Your answer should be the lines below from the one holding "This screenshot has height=912, width=1316." through the one holding "Given: Open the CBCo account avatar", copied exactly and with nothing else.

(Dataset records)
------------

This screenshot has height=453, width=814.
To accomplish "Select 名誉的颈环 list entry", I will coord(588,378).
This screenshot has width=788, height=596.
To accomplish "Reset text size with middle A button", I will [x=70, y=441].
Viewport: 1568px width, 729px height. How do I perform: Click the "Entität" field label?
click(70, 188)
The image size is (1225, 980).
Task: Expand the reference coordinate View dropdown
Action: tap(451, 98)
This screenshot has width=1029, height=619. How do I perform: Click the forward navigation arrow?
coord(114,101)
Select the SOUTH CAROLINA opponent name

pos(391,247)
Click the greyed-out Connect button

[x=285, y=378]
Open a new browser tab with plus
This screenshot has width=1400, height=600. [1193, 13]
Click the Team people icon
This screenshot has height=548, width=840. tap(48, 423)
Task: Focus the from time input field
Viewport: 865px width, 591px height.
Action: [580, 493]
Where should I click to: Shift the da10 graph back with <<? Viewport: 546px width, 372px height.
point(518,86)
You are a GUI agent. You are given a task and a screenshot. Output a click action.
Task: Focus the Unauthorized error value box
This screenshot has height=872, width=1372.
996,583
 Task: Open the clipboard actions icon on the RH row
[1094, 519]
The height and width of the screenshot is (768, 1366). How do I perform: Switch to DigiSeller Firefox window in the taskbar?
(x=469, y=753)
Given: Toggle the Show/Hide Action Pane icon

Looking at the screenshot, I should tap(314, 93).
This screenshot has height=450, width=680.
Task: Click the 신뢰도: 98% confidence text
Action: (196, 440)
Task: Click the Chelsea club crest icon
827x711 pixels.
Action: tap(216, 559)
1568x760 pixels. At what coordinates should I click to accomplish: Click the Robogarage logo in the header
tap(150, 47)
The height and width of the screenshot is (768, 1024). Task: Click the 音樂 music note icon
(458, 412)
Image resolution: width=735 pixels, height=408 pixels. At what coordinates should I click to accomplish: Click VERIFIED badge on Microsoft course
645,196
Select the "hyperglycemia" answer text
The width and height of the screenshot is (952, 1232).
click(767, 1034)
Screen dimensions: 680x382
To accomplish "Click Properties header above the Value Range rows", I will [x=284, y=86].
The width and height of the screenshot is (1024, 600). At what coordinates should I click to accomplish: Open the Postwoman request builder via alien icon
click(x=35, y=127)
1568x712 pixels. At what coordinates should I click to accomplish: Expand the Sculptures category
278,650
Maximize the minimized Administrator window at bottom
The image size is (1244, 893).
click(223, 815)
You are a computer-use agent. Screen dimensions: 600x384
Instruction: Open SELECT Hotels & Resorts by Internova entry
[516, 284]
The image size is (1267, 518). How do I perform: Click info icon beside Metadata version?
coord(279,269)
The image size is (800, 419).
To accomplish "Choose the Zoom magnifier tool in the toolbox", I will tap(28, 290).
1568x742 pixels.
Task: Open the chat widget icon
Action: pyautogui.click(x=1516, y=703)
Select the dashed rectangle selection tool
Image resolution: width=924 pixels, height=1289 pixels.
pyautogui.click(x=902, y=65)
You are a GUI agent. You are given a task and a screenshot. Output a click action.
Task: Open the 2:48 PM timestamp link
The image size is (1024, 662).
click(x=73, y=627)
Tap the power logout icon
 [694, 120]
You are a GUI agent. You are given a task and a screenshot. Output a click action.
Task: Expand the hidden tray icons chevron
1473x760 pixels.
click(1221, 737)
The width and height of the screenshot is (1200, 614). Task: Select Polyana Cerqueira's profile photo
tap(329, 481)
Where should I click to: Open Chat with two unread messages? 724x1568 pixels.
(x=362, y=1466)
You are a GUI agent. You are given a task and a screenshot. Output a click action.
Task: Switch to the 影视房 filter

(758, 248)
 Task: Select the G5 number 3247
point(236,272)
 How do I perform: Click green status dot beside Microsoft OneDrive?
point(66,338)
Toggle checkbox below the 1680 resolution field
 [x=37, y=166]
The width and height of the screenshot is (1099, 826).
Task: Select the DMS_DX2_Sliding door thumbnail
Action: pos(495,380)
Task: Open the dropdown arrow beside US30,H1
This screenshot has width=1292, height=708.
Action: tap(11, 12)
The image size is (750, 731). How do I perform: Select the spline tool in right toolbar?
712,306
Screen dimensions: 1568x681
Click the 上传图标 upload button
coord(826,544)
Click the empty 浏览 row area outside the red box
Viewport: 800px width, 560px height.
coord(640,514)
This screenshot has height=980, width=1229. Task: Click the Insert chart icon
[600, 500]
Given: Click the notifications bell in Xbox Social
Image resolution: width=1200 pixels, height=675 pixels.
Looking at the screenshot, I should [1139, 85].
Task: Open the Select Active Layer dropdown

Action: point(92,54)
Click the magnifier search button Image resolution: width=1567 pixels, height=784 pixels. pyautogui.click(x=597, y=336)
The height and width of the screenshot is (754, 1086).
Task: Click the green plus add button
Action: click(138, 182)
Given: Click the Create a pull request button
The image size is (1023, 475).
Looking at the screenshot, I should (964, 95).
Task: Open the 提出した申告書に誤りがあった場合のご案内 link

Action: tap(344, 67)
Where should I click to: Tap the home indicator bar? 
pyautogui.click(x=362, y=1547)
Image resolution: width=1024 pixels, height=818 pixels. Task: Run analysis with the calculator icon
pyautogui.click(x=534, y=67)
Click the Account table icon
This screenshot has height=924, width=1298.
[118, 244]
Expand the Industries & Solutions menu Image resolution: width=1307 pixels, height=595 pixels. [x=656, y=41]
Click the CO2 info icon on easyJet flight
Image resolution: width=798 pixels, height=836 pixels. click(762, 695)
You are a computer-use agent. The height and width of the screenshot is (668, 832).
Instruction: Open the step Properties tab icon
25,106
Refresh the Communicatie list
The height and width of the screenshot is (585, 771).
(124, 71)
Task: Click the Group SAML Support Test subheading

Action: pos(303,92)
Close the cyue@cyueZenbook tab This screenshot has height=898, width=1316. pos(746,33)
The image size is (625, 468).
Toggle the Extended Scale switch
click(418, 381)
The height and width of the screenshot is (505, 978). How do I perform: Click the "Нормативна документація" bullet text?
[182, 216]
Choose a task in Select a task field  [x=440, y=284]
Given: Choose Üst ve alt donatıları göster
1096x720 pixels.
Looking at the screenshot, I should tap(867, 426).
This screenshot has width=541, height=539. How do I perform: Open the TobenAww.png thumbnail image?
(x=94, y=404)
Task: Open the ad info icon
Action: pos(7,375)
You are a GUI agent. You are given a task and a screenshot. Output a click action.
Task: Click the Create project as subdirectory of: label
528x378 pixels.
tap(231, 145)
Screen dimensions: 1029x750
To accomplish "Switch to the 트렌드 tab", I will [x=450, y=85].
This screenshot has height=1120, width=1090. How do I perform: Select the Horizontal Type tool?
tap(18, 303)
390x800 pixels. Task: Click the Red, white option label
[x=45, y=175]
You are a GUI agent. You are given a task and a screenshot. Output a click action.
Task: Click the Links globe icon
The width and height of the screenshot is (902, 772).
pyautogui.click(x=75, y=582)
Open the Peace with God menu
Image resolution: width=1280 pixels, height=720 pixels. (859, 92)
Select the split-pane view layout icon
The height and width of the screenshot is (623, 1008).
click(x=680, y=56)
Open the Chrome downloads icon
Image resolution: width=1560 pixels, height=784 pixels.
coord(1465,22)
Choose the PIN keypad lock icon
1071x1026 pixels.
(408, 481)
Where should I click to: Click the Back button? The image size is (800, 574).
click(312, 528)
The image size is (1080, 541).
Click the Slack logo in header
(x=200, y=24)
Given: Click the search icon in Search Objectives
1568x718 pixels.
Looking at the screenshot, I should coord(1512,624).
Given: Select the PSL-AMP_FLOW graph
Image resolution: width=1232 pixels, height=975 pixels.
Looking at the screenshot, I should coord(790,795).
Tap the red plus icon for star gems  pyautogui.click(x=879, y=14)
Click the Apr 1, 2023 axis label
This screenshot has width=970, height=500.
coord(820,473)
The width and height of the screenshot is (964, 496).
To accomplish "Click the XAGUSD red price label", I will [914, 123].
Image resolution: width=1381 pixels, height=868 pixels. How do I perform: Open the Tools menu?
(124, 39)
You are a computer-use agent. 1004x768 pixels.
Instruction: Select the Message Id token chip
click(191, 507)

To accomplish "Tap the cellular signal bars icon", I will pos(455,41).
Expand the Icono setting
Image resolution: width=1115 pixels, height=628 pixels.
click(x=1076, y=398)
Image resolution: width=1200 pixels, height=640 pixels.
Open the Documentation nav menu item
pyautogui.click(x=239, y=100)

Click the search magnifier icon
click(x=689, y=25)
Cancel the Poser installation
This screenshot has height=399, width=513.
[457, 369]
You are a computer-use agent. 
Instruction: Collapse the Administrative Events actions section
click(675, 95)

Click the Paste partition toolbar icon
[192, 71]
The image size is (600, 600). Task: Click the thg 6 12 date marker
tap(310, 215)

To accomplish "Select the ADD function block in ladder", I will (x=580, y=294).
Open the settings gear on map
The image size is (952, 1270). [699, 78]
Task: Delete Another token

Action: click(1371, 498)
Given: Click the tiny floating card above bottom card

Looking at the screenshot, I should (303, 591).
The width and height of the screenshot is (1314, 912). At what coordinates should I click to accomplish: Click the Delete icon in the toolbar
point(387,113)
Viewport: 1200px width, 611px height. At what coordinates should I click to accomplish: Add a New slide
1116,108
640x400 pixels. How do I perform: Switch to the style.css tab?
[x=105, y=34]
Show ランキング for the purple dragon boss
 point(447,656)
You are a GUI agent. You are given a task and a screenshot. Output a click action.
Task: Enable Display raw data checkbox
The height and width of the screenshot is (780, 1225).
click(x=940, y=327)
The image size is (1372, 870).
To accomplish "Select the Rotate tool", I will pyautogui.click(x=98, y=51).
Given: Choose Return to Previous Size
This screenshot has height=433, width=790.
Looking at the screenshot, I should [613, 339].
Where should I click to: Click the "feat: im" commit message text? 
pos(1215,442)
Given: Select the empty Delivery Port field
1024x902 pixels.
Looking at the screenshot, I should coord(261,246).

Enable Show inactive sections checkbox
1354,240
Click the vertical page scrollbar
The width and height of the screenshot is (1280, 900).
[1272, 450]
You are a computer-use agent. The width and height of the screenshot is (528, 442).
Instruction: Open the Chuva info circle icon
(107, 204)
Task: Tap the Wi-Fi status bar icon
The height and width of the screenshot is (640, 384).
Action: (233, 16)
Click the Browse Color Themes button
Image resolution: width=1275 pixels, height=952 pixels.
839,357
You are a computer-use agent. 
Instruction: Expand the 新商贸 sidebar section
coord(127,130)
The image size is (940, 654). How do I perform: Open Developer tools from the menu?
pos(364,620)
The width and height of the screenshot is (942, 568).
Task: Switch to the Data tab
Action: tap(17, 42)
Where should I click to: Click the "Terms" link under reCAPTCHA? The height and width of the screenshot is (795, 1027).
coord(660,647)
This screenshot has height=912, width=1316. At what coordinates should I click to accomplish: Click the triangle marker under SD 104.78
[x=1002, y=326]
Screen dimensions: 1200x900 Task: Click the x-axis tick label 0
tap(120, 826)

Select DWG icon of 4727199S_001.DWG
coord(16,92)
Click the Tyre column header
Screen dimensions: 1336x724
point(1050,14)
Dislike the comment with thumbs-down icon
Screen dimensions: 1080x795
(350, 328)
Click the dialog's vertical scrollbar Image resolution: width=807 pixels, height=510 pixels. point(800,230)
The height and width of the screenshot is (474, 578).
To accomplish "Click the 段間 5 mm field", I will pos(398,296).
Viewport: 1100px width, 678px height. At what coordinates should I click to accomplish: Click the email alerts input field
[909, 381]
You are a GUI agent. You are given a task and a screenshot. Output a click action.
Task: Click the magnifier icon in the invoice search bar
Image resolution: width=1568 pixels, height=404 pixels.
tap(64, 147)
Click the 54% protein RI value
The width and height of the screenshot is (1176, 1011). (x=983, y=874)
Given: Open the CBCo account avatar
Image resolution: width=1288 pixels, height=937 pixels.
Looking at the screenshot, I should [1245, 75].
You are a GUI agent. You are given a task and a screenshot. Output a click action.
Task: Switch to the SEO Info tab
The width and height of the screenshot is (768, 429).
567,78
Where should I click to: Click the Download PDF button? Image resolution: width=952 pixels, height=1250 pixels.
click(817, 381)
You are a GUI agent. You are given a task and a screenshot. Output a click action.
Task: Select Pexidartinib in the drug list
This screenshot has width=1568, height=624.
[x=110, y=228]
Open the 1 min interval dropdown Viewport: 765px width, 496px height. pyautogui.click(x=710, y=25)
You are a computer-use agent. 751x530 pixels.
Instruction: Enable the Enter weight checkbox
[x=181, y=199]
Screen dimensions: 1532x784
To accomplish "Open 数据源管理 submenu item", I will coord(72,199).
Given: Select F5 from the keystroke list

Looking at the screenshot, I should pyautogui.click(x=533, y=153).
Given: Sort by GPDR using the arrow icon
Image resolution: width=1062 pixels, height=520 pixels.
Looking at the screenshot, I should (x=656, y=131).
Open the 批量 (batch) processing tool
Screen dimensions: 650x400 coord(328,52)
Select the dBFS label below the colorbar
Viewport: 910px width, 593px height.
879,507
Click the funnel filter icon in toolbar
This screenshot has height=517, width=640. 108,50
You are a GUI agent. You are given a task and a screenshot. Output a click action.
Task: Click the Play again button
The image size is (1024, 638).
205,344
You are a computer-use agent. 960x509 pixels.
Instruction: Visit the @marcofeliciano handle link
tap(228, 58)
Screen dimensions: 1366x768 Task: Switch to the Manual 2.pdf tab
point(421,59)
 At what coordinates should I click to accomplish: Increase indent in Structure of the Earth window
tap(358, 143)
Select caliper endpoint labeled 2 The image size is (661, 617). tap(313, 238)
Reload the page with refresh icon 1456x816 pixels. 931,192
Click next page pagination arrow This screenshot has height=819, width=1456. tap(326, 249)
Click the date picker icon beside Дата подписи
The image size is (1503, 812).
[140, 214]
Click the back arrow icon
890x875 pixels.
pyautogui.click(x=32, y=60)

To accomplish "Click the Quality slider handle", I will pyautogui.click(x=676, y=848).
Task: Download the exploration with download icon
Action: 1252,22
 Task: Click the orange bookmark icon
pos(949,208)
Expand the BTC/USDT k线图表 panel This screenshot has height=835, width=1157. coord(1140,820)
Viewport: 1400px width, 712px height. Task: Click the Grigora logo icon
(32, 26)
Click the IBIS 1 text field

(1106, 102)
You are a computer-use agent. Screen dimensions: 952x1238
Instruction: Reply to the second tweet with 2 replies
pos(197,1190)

------------

## ANSWER FOR THE TASK:
This screenshot has height=912, width=1316. At what coordinates should I click to accomplish: Click the triangle marker under SD 104.78
[x=1002, y=326]
Screen dimensions: 1200x900 Task: Click the x-axis tick label 0
tap(120, 826)

Select DWG icon of 4727199S_001.DWG
coord(16,92)
Click the Tyre column header
Screen dimensions: 1336x724
point(1050,14)
Dislike the comment with thumbs-down icon
Screen dimensions: 1080x795
(350, 328)
Click the dialog's vertical scrollbar Image resolution: width=807 pixels, height=510 pixels. point(800,230)
The height and width of the screenshot is (474, 578).
To accomplish "Click the 段間 5 mm field", I will pos(398,296).
Viewport: 1100px width, 678px height. At what coordinates should I click to accomplish: Click the email alerts input field
[909, 381]
You are a GUI agent. You are given a task and a screenshot. Output a click action.
Task: Click the magnifier icon in the invoice search bar
Image resolution: width=1568 pixels, height=404 pixels.
tap(64, 147)
Click the 54% protein RI value
The width and height of the screenshot is (1176, 1011). (x=983, y=874)
Given: Open the CBCo account avatar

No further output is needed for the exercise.